- Thaungtha Location in Burma
- Coordinates: 21°16′44″N 95°26′48″E﻿ / ﻿21.27889°N 95.44667°E
- Country: Myanmar
- Division: Mandalay Region
- District: Myingyan District
- Township: Thaungtha Township

Population (2005)
- • Religions: Buddhism
- Time zone: UTC+6.30 (MST)

= Taungtha, Mandalay =

Taungtha or Thaungtha is a town in the Mandalay Division of central Myanmar. It located south-west of the volcanic cone Mount Taungtha (1788 ft) and above the right (east) bank of the Sindewa (Sintewa) River.There are six quarters in Taungtha township. Taungtha is the administrative seat for Taungtha Township, and is on both the Taunggyi-Myingyan railway and the Meiktila-Myingyan highway. It is also on the Western Trunk Road from Kyaukpadaung to Natogyi.

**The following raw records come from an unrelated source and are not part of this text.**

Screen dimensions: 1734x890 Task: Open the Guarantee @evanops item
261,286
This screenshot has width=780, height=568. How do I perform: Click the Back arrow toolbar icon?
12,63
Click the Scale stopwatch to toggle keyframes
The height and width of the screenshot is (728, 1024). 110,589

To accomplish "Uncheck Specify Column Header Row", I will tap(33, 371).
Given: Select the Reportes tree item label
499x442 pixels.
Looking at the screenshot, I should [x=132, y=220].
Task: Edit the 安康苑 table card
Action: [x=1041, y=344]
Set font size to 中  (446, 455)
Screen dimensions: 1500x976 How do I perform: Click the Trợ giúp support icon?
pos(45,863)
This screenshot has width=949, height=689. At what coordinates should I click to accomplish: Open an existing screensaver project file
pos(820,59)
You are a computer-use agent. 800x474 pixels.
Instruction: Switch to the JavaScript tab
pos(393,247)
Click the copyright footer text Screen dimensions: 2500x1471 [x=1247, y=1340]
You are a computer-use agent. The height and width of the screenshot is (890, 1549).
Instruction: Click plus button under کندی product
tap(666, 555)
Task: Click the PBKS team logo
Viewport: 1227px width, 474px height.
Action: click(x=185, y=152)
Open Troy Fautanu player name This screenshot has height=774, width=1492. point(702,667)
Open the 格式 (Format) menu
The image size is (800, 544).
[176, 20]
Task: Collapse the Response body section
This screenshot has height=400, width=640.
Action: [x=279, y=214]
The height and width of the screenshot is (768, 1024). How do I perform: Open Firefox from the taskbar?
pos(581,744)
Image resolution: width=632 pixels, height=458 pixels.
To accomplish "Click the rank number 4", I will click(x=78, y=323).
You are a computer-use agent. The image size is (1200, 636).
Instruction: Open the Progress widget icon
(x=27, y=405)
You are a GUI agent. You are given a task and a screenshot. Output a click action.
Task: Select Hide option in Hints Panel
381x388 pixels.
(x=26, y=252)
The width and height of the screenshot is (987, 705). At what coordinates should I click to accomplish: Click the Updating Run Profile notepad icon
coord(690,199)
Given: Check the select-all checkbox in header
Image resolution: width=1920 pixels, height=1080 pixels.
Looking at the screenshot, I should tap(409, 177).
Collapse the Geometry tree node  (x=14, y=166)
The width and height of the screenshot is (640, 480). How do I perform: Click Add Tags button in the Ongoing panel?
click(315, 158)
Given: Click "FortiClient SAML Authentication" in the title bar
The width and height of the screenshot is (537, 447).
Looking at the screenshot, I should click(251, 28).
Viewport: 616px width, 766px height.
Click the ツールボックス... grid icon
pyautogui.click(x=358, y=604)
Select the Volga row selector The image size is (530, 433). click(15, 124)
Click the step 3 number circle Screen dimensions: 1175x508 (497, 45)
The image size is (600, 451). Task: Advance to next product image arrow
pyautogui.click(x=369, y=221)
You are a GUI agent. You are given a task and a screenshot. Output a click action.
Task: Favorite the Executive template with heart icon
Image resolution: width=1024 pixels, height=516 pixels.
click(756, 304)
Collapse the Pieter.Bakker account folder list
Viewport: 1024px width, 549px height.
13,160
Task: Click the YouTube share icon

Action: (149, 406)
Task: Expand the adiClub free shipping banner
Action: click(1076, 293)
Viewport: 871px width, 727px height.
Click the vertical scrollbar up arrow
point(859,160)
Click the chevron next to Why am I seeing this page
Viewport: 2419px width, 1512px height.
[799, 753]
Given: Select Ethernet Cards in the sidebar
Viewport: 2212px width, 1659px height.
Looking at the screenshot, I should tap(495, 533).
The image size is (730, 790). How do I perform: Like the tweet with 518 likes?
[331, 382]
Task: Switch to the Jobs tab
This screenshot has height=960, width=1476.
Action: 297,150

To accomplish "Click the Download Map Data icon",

Multiple clashes took place in the town in August 2024 between the People's Defense Force and Myanmar's military.

==Economics==
Taungtha is in the cotton growing area of Burma and the China World Best Group completed a garment factory there in 2006. The main occupation of Taungtha is growing onion in the bank of Sintelwa. Besides, there also have been cultivation of varieties of bean, corn, etc.